Startseite Gesellschaft & Lebensstil „Kirche sollte nicht klebrig s...

„Kirche sollte nicht klebrig sein“

Riddagshausens neuer Pfarrer Bernhard Knoblauch. Foto: Andreas Greiner Napp
von

Pfarrer Bernhard Knoblauch will Kirche attraktiver machen – Stiftung finanziert eine viertel Pfarrstelle.

Die Pfarrstelle an der Klosterkirche Riddagshausen gehört wahrscheinlich zu den spannendsten in der evangelisch-lutherischen Landeskirche Braunschweig. Nach einjähriger Vakanz wurde die Stelle im September 2014 durch Pfarrer Bernhard Knoblauch wiederbesetzt. Im Interview wird deutlich: Der neue Pfarrer versteht es, die Ärmel hochzukrempeln, sehr gerne auch im ursprünglichen Sinne.

Herr Knoblauch, was hat Sie gereizt die Pfarrstelle in Riddagshausen anzutreten?

Bernhard Knoblauch: Die Klosterkirche ist einfach ein toller Ort, der mir ja vorher auch nicht unbekannt war. Ich bin zwar in Hamburg geboren, aber aufgewachsen in Rautheim und in Weddel. Riddagshausen und die Klosterkirche besitzen einen ganz eigenen Charme, einen ganz eigenen Charakter, haben aber auch eigene Herausforderungen. Es ist ein starker Ort, der selber spricht, an dem es Freude macht zu arbeiten, zu predigen und Menschen kennen zu lernen.

Können Sie erklären, wie sich Ihre Stelle zusammensetzt?

Also, die Pfarrstelle besteht aus einer viertel allgemein-kirchlichen Pfarrstelle, die die Landeskirche zur Verfügung stellt. Dazu kommt eine halbe Gemeindepfarrstelle für den Gemeindeteil Riddagshausen.
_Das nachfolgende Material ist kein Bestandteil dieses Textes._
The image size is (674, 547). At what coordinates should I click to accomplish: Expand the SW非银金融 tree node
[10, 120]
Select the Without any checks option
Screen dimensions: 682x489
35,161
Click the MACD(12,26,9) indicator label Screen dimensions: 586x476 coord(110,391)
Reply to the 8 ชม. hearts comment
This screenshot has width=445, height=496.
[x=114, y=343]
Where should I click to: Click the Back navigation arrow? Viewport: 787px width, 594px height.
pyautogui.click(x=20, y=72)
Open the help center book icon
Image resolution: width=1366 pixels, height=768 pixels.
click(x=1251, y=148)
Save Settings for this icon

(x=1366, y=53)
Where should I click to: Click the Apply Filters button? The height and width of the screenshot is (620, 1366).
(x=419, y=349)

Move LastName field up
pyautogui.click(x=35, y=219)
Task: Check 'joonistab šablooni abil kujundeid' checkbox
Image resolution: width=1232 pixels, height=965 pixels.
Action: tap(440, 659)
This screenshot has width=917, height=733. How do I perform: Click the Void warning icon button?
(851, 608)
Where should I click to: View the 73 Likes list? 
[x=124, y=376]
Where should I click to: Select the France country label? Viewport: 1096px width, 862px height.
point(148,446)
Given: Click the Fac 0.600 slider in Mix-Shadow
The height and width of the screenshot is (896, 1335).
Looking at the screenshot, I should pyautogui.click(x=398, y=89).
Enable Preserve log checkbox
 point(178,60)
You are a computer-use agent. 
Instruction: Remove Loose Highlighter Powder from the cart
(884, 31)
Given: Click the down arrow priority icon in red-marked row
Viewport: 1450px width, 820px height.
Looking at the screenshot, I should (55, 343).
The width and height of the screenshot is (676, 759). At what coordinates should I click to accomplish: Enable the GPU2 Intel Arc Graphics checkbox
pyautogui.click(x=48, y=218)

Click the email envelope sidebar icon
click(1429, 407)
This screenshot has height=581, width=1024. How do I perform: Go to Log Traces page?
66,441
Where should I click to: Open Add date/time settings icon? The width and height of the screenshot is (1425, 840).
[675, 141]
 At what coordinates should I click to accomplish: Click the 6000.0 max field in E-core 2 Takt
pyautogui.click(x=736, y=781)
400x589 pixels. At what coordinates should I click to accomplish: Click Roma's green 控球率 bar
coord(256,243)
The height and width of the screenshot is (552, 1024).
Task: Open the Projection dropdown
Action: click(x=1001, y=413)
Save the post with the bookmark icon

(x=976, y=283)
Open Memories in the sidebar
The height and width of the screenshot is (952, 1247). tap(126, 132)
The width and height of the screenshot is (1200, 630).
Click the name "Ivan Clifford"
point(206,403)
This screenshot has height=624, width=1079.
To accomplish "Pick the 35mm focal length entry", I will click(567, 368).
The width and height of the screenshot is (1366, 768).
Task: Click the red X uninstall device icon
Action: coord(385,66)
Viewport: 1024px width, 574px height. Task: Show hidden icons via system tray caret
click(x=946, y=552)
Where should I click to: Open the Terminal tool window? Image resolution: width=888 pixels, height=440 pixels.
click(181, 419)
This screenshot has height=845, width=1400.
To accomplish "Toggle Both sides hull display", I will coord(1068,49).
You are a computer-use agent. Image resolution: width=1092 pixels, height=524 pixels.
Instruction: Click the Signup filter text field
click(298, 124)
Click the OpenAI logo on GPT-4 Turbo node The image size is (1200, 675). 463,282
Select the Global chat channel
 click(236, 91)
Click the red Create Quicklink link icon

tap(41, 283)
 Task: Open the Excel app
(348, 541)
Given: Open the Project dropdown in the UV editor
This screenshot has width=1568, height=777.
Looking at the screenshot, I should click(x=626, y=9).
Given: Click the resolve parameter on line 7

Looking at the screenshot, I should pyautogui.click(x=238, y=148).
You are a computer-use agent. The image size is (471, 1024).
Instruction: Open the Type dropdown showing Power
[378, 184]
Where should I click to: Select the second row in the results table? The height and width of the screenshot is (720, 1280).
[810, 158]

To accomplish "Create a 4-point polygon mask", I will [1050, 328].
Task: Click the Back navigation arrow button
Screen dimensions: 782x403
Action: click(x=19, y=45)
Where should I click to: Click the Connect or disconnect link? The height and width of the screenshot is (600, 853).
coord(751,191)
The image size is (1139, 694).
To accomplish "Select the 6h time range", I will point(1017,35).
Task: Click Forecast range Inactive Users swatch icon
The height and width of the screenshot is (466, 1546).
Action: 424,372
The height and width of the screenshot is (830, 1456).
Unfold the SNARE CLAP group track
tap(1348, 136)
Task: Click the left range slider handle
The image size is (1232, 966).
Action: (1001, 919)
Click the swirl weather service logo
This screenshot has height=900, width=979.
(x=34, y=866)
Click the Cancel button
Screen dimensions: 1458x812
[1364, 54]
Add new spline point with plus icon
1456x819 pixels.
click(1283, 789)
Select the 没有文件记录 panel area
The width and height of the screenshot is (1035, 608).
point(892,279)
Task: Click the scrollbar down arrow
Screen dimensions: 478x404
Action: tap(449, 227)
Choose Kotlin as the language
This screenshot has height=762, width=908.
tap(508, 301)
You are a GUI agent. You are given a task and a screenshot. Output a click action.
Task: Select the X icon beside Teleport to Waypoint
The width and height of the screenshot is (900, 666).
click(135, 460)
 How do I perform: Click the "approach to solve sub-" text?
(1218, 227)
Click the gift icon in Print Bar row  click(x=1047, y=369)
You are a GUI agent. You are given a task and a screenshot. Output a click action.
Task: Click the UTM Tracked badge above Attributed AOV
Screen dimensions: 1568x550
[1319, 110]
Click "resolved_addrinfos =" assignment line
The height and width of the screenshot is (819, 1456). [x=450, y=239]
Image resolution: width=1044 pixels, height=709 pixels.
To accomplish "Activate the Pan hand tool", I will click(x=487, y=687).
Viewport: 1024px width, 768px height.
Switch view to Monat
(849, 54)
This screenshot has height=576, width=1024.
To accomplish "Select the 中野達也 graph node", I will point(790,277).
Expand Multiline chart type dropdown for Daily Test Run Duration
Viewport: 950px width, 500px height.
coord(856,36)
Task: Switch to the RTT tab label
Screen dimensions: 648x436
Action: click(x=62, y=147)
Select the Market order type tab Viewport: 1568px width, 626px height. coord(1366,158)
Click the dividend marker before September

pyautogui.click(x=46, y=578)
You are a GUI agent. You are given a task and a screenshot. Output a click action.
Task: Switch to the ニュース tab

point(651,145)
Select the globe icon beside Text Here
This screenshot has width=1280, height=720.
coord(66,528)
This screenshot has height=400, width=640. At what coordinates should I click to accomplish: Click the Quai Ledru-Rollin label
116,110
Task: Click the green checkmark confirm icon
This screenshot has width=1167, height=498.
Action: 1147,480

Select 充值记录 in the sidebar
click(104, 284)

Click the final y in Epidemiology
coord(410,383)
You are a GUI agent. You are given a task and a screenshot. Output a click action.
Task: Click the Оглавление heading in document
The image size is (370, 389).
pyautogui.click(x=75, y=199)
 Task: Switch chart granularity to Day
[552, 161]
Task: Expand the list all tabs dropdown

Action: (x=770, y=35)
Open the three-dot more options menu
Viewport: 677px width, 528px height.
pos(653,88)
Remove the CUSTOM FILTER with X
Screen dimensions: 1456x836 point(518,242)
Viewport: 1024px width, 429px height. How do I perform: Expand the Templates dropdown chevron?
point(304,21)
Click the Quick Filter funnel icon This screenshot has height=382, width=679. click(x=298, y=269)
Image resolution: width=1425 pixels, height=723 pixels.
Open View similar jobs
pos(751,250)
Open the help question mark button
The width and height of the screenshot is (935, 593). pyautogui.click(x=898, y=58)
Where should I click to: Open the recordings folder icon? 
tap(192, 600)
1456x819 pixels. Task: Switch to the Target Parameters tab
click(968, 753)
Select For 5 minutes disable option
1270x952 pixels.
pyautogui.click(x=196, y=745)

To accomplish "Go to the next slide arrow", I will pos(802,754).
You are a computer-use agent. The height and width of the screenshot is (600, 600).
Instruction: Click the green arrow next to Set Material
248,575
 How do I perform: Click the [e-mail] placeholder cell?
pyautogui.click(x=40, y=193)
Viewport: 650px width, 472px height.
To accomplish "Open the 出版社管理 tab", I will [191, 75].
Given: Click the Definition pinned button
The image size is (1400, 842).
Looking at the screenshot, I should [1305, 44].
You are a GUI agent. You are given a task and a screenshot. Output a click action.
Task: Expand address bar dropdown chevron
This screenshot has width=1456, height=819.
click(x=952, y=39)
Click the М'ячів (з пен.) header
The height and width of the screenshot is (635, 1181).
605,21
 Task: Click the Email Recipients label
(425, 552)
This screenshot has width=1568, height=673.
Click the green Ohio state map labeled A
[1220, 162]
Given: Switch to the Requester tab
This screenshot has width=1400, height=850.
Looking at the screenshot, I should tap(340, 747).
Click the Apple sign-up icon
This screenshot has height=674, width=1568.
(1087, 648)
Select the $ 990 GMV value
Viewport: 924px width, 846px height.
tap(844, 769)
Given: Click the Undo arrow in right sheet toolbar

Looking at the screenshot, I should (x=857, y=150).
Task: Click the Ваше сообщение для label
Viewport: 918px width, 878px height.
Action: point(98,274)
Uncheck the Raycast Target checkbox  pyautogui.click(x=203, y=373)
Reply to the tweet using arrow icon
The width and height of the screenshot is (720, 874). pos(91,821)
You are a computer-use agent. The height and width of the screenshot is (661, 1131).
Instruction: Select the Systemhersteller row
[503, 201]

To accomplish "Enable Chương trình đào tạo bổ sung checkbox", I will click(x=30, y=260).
Und dann gibt es noch eine viertel allgemein-kirchliche Pfarrstelle, drittmittelfinanziert durch die Richard Borek Stiftung.

Was können Sie dafür tun, dass sich Menschen wieder mehr für Kirche interessieren?

Für mein Gefühl sollte Kirche nicht klebrig sein, sondern den Menschen das ermöglichen, was insbesondere wir uns als Protestanten auf die Fahne schreiben. Freiheit. In Freiheit kommen, innere Freiheit erleben und auch in Freiheit gehen können. Gleichzeitig sollten die Angebote sexy und spannend daherkommen und auch nicht überlang. Den Menschen die Freiheit geben, reinzuschnuppern, wahrzunehmen, aber auch in Ruhe für sich zu sein. Bestimmte Dinge muss man einfach auch lassen. Die Angebote sollten dafür qualitativ hochwertig sein und bewusst in dem, womit sie die Menschen begeistern wollen.

Apropos Angebote, Sie haben bereits einige Projekte ins Leben gerufen…

Ein spannender Anfang war ein besonderes Klosterführungsformat mit Braunschweigs einziger Sommelière. Kirche mit Nase, Mund und Ohr entdecken. Und das jüngste Projekt fand im Rahmen der Reihe „Montagsgespräche – 70 Jahre Friedensanfang“ in der Frauenkapelle statt. Es waren Zeitzeugen aus dem Zweiten Weltkrieg dabei, erzählt haben, wie es für sie wirklich war. Beispielsweise ein Ostpreußen-Vertriebener, der mittlerweile seine eigene Ein-Mann-Hilfsorganisation für Ostpreußen ist. Aber auch Oberst Iben, der höchste niedersächsische Soldat, der im Einsatz in Kundus in Afghanistan war. Oder der Leiter der OSZE-Mission im Kosovo, Polizeioberrat Twelmeier. In der Reihe ging es nicht um Betroffenheitslamento, sondern darum, die Wirklichkeit in ihrer Komplexität zu verstehen. Das ist das, was mich persönlich immer reizt: Verstehen, auch mal gegen den Strom schwimmen, nicht nur betulich und konventionell glauben, sondern auch immer auch kritisch.

Was macht der Pfarrer der Klosterkirche Riddagshausen, wenn er nicht für die Klosterkirche im Einsatz ist?

Meine Nachbarn würden sagen: Rasen mähen und Holz hacken. Je nach Saison. Ich würde ergänzen: Malen. Das hat für mich alles ganz viel von Meditation. Höchste Konzentration bei ziemlich stupider und redundanter Tätigkeit – beim Malen dazu noch mit überraschenden Ergebnissen. Und ich finde, das befreit den Geist ungemein.